■ AIM OF THE EXERCISE ■
Please transcribe exactly, and only, the lines of the data below between the line holding "Where should I click to: Zoom" and the line holding "Given: Click the closing node tag on line 8", inclusive.

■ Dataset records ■
——————
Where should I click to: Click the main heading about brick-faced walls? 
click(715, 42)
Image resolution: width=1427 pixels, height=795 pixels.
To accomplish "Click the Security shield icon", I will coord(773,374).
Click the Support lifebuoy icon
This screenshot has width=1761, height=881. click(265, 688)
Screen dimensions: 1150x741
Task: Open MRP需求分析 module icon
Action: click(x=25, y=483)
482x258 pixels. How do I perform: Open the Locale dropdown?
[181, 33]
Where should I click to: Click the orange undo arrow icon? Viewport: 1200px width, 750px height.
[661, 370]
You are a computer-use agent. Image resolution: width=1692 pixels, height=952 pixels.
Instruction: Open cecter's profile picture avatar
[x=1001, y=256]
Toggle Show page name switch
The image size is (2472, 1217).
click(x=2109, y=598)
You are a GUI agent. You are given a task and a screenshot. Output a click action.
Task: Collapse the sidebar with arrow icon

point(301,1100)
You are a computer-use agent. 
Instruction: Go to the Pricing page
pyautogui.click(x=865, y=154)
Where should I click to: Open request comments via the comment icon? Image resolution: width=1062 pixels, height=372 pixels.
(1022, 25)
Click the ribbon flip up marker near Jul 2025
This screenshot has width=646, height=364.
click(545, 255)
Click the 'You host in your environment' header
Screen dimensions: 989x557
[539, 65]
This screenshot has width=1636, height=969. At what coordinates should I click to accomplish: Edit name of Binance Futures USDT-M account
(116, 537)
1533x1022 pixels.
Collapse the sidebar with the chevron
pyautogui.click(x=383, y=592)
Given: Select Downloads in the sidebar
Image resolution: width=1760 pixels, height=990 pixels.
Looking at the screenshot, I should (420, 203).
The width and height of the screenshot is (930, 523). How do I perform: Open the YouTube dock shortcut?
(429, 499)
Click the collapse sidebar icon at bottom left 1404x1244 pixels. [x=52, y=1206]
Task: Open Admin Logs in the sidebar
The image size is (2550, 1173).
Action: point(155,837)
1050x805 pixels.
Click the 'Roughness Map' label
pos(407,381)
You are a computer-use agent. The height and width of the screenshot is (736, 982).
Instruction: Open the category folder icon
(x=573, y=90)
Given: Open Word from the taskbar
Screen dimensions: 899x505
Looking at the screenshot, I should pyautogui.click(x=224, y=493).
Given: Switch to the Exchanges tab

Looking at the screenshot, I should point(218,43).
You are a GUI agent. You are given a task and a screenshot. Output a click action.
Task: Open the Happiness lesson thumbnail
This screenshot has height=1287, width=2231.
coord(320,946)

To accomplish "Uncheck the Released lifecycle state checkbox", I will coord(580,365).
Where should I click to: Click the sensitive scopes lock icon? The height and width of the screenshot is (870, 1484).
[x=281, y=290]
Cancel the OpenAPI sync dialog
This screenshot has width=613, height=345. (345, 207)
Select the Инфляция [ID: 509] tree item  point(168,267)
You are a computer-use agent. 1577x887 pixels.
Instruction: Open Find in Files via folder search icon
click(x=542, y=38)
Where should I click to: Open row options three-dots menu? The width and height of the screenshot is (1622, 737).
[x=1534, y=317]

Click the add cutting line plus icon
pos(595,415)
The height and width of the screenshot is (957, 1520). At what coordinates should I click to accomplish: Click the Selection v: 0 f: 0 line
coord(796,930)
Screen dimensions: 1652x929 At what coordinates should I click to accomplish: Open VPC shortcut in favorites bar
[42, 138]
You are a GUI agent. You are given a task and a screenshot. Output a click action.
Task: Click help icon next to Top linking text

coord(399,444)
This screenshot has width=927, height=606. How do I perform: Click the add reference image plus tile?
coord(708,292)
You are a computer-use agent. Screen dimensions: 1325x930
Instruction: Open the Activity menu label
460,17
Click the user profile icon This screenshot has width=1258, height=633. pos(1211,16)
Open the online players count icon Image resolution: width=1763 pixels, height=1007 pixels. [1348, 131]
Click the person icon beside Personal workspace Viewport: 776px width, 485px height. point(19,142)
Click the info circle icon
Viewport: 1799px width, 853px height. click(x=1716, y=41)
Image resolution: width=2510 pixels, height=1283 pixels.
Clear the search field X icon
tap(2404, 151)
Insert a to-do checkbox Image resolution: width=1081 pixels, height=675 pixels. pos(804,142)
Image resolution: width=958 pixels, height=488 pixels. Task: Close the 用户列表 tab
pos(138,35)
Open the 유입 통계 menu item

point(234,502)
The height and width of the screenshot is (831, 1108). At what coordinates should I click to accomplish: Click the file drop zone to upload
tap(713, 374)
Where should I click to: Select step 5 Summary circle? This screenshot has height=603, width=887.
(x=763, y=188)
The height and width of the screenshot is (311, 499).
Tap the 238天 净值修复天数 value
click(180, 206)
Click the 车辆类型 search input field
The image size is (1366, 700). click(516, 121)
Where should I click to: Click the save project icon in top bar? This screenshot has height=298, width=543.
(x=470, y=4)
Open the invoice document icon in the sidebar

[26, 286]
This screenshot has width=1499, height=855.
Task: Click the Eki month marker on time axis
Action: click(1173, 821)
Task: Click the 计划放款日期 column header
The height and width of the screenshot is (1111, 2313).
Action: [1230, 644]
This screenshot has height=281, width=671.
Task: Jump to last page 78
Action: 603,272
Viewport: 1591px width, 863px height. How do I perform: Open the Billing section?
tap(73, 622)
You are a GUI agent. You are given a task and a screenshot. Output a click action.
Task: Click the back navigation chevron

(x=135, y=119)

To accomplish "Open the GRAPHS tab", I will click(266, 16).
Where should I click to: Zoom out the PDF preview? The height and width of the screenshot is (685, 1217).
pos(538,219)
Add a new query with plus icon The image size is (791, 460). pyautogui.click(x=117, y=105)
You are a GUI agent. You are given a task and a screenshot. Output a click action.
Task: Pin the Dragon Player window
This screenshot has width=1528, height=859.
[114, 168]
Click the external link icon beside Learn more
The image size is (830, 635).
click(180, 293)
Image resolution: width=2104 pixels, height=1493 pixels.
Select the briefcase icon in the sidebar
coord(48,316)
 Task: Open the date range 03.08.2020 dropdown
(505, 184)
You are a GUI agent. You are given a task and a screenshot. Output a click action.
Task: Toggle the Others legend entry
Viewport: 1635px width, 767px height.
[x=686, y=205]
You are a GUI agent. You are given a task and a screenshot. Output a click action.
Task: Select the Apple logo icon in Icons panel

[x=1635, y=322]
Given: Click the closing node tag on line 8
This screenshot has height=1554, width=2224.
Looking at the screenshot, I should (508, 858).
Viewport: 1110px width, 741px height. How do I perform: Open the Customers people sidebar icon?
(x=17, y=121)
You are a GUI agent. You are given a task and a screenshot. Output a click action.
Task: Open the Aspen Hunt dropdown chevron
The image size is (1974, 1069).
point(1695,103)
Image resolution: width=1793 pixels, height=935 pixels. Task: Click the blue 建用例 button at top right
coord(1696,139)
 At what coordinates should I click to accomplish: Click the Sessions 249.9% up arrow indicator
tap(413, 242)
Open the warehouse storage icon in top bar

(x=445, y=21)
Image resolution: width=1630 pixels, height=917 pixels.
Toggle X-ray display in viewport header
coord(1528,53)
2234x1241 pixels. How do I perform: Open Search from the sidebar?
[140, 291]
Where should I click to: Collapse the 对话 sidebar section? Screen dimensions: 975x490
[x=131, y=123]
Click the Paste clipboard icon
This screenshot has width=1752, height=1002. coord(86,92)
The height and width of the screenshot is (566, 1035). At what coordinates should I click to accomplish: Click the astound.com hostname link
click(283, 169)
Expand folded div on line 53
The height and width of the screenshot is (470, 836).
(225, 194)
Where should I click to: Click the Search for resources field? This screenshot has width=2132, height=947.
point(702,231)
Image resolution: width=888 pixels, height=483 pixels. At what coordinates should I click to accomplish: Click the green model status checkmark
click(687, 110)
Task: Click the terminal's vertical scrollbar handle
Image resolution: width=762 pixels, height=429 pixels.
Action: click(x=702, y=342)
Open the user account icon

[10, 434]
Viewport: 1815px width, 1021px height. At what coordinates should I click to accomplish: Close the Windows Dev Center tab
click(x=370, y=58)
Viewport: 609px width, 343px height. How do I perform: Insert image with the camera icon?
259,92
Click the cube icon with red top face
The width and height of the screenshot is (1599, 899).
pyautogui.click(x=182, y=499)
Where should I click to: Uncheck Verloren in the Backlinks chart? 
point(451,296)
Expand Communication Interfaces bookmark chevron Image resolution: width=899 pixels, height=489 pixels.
——————
■ THE COMPLETED TASK ■
Where should I click to: Zoom out the PDF preview? The height and width of the screenshot is (685, 1217).
pos(538,219)
Add a new query with plus icon The image size is (791, 460). pyautogui.click(x=117, y=105)
You are a GUI agent. You are given a task and a screenshot. Output a click action.
Task: Pin the Dragon Player window
This screenshot has width=1528, height=859.
[114, 168]
Click the external link icon beside Learn more
The image size is (830, 635).
click(180, 293)
Image resolution: width=2104 pixels, height=1493 pixels.
Select the briefcase icon in the sidebar
coord(48,316)
 Task: Open the date range 03.08.2020 dropdown
(505, 184)
You are a GUI agent. You are given a task and a screenshot. Output a click action.
Task: Toggle the Others legend entry
Viewport: 1635px width, 767px height.
[x=686, y=205]
You are a GUI agent. You are given a task and a screenshot. Output a click action.
Task: Select the Apple logo icon in Icons panel

[x=1635, y=322]
Given: Click the closing node tag on line 8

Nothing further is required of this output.